There’s a design choice that shows up in almost every long-running agent: does the loop wake up on a fixed schedule, or does it decide its own pace? Fixed intervals are simple and predictable, which is right when you’re polling something external that changes on its own clock, like a CI run or a data feed. Self-pacing fits better when the loop is waiting on its own work: it can reason about how long the next step will plausibly take and schedule accordingly, instead of burning cycles checking on something that has no reason to have changed yet. Defaulting to a short fixed interval for everything, on the theory that checking more often is safer, usually just makes the loop more expensive without making the task finish any faster.

Failure handling belongs in the loop, not the prompt

The instinct when a tool call fails is to describe the error to the model and ask it to recover. That works for the failures you anticipated. It does not work for the ones you didn’t, which is most of them once a system reaches production.

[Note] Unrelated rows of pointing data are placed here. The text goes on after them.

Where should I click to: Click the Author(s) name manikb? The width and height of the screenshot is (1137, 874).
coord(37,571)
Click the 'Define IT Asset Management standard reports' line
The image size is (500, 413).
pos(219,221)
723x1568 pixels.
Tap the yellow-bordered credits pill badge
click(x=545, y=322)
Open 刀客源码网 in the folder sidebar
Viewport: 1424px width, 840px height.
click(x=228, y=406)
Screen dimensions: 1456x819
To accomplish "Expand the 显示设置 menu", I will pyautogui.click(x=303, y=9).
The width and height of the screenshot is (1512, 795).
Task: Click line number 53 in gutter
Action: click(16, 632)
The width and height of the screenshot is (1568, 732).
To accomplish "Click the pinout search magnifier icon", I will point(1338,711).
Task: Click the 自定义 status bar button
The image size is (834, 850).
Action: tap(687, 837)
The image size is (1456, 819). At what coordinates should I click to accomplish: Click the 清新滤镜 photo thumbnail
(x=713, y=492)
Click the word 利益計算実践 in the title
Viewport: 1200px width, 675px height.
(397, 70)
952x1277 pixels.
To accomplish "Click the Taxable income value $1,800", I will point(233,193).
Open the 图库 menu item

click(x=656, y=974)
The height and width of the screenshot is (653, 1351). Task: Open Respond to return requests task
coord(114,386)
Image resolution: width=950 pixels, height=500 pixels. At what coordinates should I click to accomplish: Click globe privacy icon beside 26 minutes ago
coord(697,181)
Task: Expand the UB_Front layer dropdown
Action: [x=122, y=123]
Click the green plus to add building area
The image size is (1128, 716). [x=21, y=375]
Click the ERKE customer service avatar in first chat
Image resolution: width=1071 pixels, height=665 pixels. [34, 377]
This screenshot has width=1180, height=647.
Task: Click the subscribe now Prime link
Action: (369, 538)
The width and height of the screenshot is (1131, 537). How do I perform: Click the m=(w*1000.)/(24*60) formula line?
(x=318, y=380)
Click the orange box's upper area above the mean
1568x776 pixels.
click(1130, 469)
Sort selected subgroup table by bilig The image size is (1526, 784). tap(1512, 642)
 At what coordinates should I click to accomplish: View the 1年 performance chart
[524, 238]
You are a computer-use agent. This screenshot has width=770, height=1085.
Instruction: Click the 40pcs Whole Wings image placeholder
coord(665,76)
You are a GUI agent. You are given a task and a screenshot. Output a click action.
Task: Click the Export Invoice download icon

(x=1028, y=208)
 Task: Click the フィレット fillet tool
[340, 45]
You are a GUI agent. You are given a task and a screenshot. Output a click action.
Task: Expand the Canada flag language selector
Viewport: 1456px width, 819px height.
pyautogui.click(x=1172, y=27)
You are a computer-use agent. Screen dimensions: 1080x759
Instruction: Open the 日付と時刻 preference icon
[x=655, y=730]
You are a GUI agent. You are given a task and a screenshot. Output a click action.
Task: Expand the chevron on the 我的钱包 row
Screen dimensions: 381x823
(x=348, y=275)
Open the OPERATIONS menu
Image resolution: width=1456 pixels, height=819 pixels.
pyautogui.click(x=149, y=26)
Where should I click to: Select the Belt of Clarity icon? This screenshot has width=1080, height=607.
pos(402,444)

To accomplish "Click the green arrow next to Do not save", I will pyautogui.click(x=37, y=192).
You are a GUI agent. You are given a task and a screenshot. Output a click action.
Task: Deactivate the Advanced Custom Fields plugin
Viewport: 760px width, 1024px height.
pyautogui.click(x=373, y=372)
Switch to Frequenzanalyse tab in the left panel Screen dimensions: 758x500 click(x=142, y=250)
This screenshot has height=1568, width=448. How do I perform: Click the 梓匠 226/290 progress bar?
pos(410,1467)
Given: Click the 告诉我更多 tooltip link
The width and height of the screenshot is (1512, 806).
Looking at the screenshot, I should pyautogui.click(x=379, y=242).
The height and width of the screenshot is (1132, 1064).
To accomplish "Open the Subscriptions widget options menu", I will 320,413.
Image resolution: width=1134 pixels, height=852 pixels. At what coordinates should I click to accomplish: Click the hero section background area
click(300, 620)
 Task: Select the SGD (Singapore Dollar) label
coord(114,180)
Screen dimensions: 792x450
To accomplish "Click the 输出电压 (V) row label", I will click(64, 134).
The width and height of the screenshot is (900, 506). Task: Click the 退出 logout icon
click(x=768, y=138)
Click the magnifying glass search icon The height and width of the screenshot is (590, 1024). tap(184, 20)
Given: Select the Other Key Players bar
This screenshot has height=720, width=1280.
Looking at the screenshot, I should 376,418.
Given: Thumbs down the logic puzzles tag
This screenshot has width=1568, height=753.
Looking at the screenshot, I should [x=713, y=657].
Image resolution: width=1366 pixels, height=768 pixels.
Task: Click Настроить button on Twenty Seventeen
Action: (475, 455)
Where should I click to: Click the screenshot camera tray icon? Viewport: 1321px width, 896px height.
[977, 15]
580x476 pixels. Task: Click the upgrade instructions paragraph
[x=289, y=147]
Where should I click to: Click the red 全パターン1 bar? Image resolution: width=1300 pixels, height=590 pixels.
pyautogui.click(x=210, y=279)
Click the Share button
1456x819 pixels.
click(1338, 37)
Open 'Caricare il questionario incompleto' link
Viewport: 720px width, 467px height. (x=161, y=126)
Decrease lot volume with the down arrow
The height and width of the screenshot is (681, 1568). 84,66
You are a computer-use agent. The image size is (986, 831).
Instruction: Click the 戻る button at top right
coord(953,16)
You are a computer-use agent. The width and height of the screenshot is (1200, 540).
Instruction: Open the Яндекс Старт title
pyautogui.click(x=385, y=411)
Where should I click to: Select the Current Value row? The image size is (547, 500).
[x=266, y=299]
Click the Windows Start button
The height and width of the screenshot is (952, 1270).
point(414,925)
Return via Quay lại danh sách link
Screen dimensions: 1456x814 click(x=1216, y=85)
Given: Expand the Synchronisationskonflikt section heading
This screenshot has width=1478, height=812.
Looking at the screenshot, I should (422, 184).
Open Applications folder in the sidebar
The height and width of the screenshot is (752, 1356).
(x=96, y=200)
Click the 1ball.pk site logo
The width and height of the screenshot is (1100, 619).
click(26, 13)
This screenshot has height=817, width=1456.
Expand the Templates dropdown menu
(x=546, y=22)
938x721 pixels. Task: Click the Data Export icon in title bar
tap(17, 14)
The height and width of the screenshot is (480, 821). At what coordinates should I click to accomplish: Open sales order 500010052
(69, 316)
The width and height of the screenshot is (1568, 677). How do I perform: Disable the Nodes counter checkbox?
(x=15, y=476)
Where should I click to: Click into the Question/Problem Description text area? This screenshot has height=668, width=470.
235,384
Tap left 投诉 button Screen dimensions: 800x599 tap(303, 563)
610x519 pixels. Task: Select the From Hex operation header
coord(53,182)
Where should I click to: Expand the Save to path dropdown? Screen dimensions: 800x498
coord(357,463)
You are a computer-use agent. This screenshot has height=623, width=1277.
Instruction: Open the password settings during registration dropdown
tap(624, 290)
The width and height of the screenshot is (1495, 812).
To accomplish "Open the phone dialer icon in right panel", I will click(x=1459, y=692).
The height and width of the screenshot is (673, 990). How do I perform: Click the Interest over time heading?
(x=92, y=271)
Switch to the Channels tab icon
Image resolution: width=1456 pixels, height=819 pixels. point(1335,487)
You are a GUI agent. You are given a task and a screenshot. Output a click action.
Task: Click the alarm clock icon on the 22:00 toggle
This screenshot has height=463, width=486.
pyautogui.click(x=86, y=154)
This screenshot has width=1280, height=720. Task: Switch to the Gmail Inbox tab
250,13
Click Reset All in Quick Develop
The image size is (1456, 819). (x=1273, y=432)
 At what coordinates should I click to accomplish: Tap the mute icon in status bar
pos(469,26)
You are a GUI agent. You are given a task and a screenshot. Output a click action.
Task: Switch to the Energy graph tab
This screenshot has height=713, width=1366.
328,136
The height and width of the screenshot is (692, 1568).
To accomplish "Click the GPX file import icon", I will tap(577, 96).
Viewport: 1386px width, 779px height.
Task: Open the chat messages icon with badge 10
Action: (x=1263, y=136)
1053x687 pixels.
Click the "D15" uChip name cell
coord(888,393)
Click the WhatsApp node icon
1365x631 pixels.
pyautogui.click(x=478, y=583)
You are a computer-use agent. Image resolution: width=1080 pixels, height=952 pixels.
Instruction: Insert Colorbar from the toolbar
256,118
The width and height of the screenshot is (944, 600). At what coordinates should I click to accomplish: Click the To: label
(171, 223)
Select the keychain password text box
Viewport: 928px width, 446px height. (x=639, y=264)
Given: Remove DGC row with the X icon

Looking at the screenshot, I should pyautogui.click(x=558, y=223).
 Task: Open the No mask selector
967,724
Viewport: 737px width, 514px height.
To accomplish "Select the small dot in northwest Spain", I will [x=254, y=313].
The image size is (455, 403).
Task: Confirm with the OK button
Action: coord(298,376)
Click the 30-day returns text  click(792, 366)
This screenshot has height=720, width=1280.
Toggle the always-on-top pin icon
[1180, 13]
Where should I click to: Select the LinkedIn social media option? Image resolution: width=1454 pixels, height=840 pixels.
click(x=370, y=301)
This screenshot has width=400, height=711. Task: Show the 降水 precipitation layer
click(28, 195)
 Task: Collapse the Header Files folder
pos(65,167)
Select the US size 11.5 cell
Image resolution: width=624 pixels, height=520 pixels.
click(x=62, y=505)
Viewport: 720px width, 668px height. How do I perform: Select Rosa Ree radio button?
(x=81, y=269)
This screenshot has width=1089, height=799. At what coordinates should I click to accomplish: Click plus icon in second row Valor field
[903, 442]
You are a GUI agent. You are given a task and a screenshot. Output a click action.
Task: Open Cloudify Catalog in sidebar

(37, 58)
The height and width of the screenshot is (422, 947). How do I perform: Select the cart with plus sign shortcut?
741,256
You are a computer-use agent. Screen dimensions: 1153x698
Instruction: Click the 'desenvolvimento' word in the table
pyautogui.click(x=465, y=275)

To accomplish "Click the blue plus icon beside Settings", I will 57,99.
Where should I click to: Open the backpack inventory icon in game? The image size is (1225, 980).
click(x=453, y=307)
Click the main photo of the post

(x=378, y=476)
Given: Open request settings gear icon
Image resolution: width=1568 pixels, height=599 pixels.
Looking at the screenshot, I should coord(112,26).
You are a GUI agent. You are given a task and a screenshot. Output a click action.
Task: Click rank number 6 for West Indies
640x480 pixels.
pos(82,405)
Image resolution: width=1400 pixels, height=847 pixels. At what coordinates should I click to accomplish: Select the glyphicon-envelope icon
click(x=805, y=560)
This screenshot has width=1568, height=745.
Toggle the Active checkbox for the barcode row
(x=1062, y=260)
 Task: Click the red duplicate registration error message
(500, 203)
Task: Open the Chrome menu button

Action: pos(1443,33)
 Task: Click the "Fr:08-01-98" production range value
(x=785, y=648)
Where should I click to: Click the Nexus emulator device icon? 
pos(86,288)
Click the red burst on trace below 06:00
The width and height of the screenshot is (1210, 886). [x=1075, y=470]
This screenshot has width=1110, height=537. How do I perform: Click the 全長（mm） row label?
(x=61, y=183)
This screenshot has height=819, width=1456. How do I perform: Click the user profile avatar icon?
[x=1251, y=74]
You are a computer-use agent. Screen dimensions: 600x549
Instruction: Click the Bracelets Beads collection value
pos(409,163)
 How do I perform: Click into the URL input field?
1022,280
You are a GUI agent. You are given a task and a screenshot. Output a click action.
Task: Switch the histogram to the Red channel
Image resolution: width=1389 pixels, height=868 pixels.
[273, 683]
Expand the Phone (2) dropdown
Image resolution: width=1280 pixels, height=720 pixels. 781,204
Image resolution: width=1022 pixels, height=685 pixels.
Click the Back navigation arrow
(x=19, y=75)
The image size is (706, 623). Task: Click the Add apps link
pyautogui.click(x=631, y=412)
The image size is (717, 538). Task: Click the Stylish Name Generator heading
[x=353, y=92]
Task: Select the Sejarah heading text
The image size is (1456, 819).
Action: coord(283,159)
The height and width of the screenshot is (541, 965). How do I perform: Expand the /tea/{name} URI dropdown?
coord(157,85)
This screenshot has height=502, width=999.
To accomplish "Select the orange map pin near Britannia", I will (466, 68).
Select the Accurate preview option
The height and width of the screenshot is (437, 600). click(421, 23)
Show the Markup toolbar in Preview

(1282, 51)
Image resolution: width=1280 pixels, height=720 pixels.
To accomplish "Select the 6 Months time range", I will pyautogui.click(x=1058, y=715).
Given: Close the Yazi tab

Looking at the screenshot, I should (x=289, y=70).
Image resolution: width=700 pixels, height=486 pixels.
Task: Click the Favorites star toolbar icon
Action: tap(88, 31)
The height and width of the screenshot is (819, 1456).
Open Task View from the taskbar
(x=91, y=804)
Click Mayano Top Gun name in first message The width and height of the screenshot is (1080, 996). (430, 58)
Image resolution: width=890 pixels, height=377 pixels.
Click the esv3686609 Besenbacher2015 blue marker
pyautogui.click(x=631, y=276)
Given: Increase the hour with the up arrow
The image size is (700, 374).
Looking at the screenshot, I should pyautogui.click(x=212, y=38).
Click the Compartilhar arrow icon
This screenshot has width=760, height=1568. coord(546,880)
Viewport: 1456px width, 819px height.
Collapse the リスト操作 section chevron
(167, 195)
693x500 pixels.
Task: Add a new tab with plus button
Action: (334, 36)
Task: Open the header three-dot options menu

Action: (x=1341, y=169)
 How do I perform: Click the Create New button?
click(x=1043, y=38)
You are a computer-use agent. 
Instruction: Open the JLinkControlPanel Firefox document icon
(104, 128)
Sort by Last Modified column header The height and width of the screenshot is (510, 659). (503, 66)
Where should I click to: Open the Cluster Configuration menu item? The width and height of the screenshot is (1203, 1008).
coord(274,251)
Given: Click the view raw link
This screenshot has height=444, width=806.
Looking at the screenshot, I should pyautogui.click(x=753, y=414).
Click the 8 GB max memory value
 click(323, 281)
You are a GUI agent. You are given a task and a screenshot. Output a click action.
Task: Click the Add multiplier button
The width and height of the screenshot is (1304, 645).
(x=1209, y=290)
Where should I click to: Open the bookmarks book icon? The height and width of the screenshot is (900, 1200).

What holds up better is treating failure classes as loop-level branches instead of prompt-level instructions:

try:
    result = execute(action)
except TransientError:
    retry_with_backoff(action, max_retries=2)
except SchemaError:
    escalate_to_human(state, reason="tool contract violated")
except Exception:
    escalate_to_human(state, reason="unhandled failure")

The model gets to be clever about the task. The loop stays boring and predictable about failure. That split is deliberate, and it’s why most of the interesting bugs in a mature agent trace back to a loop that had no opinion about failure until it was already in one.

The checklist

  1. Cap iterations, tool calls, and wall clock time explicitly. Don’t trust the model to know when it’s done.
  2. Detect repeated actions. A loop that calls the same tool with the same arguments twice in a row is stuck, not thorough.
  3. Push deterministic steps out of the model and into code. Reserve the LLM call for the points that actually require judgment.
  4. Compact context instead of truncating it. Summarize what happened, don’t just chop off the beginning.
  5. Match the wake-up interval to what you’re actually waiting for. External clock, fixed interval. Your own work, self-paced.
  6. Push failure handling into the loop, not the prompt. Classify errors, decide programmatically, escalate what you can’t classify.
  7. Treat recurring workflows as reusable artifacts, not something the agent re-derives from scratch every run.

None of this is exotic. It’s closer to the discipline you’d apply to a retry queue or a background job processor than anything specific to LLMs. That’s probably why it gets skipped: it doesn’t feel like AI work, so it doesn’t get the attention the prompt does. It should.